Genetic factors have been found to affect drug response in many studies (Franco and Perucca, 2015; Balestrini and Sisodiya. 2018). Understanding the associations between STX1B SNPs and drug response will aid in translation of genetic findings to clinical treatment. We found that the STX1B rs140820592 was significantly associated with the risk of drug-resistant epilepsy at the genetic and expressional levels, suggesting a role of STX1B in epilepsy treatment. STX1B plays an important role in the regulation of synaptic vesicle exocytosis, including release of glutamatergic and GABAergic synaptic transmission (Mishima et al., 2014). Furthermore, some important neurotransmitters, such as glutamate and GABA have been found to be involved in epilepsy and drug treatment (Teichgräber et al., 2009; Ngomba and van Luijtelaar, 2018; Chun et al., 2019; Alcoreza et al., 2021). Therefore, STX1B may be involved in epilepsy and drug responsiveness by regulating synaptic vesicle exocytosis.

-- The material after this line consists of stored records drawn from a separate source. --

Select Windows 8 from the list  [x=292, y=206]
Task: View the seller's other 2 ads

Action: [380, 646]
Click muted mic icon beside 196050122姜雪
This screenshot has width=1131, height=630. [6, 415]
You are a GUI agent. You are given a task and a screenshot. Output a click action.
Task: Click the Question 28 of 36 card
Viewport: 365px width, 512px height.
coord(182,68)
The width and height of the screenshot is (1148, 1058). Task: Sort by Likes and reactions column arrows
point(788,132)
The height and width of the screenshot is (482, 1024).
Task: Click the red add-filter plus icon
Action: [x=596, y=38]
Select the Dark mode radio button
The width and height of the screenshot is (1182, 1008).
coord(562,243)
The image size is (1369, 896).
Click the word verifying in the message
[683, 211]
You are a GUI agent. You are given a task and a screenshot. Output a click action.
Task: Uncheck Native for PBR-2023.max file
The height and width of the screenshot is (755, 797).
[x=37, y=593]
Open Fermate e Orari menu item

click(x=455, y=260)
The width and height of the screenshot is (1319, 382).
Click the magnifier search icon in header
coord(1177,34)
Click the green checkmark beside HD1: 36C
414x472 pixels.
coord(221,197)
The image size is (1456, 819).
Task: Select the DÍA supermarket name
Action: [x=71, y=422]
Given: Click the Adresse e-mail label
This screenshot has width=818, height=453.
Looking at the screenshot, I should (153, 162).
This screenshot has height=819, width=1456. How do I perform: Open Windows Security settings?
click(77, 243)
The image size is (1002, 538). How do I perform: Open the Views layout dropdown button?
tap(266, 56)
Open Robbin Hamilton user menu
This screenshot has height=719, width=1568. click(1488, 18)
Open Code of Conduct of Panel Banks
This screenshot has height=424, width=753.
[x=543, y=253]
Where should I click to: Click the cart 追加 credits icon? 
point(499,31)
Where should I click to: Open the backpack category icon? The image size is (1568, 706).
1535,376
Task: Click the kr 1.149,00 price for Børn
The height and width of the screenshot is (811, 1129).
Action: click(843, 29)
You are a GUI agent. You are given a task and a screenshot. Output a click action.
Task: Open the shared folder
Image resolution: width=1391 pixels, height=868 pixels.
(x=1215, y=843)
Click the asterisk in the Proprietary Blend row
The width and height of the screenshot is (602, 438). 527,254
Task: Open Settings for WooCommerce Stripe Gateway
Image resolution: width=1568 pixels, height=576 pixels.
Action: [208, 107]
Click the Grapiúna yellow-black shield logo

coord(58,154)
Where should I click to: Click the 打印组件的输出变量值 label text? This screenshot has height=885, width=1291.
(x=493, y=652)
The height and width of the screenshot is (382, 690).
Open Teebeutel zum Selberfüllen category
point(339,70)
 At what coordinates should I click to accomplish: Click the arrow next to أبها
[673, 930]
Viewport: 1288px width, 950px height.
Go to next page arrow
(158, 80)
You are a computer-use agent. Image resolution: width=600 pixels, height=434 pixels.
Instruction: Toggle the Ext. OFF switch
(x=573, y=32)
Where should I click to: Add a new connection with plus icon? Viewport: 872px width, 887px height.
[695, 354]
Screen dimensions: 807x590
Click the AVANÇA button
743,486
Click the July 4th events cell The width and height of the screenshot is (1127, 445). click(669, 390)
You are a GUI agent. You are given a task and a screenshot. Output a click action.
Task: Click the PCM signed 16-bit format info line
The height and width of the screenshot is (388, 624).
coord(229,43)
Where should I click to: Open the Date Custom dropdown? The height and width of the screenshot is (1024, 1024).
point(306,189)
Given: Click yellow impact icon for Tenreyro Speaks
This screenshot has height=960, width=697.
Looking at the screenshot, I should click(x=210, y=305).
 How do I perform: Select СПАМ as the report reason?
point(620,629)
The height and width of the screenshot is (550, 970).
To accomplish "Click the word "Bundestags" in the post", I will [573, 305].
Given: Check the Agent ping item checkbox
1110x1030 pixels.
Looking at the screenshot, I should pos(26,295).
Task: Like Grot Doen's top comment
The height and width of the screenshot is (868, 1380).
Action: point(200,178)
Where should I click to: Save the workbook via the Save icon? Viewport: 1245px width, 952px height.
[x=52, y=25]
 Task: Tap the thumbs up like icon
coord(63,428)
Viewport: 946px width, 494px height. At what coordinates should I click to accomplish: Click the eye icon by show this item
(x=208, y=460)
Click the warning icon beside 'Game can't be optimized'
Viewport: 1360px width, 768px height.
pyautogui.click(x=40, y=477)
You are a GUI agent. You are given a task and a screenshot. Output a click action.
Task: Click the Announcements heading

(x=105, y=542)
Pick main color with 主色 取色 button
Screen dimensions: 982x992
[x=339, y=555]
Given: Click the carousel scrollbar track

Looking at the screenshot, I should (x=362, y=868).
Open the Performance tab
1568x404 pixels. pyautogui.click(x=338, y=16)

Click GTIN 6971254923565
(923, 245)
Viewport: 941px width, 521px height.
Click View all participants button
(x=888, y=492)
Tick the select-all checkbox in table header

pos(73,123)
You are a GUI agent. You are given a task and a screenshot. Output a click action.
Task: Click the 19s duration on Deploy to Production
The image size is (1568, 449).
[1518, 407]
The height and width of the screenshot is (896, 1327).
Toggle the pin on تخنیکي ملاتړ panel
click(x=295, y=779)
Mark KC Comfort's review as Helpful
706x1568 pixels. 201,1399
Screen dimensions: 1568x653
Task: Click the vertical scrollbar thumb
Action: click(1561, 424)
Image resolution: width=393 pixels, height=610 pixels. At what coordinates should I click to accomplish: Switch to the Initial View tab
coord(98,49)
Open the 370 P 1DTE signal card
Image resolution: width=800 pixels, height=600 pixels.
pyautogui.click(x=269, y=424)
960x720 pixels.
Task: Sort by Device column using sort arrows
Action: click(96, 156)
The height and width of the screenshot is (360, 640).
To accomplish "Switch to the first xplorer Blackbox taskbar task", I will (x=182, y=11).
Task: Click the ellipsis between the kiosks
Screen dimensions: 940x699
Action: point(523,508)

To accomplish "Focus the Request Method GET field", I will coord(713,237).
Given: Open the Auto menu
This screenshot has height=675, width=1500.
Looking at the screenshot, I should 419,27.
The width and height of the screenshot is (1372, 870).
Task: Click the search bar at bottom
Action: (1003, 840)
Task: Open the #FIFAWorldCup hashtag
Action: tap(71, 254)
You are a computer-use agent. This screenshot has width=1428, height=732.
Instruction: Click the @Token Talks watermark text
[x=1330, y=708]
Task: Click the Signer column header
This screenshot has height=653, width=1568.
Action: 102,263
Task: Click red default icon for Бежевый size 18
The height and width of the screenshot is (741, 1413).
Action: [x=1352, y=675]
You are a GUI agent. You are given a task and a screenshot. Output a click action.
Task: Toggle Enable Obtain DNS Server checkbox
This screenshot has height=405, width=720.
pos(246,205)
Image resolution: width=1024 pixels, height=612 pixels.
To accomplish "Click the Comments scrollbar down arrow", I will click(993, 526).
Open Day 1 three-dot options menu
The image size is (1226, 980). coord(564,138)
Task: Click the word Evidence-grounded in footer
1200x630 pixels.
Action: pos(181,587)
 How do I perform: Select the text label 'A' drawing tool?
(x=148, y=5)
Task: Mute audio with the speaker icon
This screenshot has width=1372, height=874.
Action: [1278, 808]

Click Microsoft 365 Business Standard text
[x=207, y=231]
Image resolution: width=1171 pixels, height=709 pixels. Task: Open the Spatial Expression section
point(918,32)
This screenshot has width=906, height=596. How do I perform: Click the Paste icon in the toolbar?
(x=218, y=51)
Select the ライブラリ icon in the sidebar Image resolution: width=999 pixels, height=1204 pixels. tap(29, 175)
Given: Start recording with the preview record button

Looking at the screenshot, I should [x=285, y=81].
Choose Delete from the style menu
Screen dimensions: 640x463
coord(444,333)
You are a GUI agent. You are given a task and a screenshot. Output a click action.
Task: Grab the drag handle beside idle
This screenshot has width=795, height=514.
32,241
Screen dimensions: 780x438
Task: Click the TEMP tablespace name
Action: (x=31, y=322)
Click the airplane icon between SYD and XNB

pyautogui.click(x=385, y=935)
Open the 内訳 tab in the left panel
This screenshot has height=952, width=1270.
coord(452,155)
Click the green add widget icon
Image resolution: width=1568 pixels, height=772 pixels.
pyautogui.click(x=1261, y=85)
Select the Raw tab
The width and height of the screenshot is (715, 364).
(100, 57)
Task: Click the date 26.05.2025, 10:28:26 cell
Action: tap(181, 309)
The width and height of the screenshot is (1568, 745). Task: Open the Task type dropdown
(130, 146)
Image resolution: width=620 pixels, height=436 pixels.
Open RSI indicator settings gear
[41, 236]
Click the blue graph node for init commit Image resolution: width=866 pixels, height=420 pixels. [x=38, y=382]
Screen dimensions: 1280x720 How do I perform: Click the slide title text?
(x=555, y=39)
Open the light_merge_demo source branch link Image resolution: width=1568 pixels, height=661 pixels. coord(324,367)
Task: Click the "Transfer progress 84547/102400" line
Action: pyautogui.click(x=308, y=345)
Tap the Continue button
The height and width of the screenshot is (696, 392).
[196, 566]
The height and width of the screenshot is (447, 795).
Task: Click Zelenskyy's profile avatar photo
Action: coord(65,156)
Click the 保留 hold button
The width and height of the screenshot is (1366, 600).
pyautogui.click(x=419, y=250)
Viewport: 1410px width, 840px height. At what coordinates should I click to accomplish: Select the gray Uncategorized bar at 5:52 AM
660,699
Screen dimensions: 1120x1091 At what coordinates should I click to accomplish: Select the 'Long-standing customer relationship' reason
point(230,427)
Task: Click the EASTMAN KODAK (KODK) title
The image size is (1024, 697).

However, our study in Han Chinese failed to replicate rs140820592 minor allele (T) as a increased risk for epilepsy in the United Kingdom biobank database. The opposite direction of the effect can be explained as follows: First, the difference in the distribution of alleles among different populations should be considered. Second, study subjects for different types of epilepsy may also draw inconsistent conclusions.

Although we have provided important evidence that STX1B gene is involved in the development of epilepsy and drug-resistant epilepsy at the genetic and expressional levels in Han Chinese, some limitations of this study should also be noted: First, our study only included the Han population, and the sample size was relatively small (We estimated that our study had 80% power to detect significant SNPs of MAF = 0.034 with relative risk >1.75.), so a larger sample study including different ethnic groups should be conducted to further verify our findings. Second, we performed functional analysis only in human brain tissues, and further experiments are necessary. Third, in this study, only STX1B gene was included, and other important epilepsy genes were not included in our study.

Conclusion

We provide multiple lines of evidence that the STX1B rs140820592 may decrease the risks of epilepsy (drug-resistant epilepsy + drug-responsive epilepsy) and drug-resistant epilepsy by regulating STX1B expression. STX1B gene may be a new therapeutic target for epilepsy. However, It is necessary to further verify our conclusions through studies with large samples in the future.